Gather all lines from the material that contain "green".

━━━━━ DATA TO EXAMINE

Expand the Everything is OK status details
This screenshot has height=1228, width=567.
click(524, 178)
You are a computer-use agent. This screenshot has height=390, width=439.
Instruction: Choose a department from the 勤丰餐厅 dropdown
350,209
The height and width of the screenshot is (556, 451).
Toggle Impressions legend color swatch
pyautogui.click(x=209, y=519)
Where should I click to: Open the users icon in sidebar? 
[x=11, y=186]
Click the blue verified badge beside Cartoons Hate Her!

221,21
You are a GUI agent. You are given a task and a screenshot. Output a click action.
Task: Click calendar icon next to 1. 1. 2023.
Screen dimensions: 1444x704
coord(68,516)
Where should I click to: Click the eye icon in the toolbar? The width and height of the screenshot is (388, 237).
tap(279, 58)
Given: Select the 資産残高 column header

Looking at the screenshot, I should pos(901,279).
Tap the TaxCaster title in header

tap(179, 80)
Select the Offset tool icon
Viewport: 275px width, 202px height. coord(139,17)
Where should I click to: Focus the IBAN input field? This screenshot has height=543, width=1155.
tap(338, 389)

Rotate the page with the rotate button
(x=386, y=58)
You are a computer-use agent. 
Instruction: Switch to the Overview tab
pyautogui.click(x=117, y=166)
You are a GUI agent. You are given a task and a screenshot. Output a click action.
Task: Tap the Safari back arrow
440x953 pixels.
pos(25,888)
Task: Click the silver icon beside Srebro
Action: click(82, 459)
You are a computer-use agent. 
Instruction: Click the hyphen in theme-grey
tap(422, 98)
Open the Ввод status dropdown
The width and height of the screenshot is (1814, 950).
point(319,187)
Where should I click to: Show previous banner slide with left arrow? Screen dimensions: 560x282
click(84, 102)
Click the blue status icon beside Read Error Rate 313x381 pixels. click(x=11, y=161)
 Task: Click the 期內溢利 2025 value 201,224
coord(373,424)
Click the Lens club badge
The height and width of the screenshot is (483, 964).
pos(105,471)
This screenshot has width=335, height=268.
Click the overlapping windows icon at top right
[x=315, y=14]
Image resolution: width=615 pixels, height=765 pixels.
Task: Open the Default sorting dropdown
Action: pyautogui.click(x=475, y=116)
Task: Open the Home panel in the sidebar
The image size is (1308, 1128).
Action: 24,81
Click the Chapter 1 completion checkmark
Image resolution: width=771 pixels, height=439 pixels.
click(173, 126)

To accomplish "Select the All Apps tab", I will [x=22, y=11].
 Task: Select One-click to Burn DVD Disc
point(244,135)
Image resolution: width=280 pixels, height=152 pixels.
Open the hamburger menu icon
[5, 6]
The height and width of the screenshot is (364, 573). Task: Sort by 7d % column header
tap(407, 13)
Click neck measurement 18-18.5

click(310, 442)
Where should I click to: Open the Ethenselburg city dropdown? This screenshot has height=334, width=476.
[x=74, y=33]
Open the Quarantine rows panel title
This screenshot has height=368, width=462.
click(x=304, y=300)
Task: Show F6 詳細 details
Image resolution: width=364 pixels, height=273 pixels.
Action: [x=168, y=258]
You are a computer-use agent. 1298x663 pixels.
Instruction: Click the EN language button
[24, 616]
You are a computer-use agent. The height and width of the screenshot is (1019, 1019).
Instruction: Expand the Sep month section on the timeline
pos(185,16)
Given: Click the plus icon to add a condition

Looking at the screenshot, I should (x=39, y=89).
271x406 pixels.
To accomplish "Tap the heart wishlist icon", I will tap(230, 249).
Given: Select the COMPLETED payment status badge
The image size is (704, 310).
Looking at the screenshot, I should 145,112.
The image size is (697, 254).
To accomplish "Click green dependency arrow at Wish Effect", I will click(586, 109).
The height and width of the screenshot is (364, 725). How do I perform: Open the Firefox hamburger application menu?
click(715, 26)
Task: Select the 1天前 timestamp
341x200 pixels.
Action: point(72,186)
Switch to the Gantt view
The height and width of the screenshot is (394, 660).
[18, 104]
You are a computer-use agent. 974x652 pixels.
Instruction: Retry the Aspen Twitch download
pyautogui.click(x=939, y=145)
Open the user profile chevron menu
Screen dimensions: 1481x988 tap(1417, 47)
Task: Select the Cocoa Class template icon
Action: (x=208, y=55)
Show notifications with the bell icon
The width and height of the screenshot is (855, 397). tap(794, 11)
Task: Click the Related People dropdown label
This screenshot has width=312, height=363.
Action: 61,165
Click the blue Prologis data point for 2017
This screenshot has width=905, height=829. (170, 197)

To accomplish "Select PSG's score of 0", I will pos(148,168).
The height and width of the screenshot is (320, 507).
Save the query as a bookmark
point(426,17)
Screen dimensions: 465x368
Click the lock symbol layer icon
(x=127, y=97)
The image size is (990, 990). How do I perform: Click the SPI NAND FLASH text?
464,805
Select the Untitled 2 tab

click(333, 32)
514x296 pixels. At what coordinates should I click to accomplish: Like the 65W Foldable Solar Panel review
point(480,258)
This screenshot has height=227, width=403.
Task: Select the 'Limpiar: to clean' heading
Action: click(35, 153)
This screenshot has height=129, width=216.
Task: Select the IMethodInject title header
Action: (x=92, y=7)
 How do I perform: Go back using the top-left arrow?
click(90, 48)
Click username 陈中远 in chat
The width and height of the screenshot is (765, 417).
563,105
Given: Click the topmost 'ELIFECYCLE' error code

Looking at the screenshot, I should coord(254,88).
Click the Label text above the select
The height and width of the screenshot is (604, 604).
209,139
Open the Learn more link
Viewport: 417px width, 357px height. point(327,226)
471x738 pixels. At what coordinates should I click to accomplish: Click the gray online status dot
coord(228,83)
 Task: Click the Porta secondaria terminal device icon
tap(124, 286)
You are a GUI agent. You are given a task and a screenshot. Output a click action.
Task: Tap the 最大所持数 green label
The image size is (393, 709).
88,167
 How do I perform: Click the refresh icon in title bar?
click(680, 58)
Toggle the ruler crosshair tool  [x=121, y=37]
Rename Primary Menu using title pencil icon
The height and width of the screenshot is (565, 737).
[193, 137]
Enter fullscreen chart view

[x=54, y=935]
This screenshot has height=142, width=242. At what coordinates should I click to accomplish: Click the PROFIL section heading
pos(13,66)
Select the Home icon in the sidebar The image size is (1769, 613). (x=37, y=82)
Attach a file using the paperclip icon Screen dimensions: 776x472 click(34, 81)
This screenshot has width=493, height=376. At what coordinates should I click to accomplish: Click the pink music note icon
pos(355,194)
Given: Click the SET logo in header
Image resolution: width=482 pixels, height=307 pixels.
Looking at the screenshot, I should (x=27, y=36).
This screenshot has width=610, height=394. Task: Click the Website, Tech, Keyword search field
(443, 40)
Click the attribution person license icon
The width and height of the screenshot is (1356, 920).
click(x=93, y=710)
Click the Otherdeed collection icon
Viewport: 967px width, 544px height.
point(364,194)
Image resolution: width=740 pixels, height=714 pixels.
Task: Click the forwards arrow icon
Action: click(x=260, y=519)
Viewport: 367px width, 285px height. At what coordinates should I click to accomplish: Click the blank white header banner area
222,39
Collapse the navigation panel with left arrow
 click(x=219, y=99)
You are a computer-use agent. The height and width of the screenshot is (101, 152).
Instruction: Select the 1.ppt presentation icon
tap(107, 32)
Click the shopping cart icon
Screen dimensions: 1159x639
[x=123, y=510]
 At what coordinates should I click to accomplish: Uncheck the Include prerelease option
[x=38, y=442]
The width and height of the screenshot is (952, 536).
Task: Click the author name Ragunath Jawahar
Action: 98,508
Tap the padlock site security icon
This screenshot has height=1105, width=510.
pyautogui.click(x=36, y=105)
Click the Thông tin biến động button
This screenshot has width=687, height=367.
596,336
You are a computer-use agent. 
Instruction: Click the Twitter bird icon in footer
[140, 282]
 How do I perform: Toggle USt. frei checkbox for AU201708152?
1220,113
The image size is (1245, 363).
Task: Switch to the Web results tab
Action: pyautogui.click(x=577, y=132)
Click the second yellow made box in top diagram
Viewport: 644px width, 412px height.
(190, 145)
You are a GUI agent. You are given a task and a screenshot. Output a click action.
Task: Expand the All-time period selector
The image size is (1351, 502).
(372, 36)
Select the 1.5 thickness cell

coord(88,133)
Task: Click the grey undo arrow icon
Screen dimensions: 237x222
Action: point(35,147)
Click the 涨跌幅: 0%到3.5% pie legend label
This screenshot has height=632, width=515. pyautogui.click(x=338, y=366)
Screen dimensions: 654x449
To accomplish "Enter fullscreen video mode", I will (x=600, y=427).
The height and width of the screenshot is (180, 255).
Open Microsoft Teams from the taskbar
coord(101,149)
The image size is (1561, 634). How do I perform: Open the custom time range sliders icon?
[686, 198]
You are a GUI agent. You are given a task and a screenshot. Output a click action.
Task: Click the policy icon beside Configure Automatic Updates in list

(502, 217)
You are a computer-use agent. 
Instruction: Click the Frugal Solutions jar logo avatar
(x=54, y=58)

━━━━━━━━━━

■ OUTPUT
To accomplish "Click green dependency arrow at Wish Effect", I will click(586, 109).
Task: Tap the 最大所持数 green label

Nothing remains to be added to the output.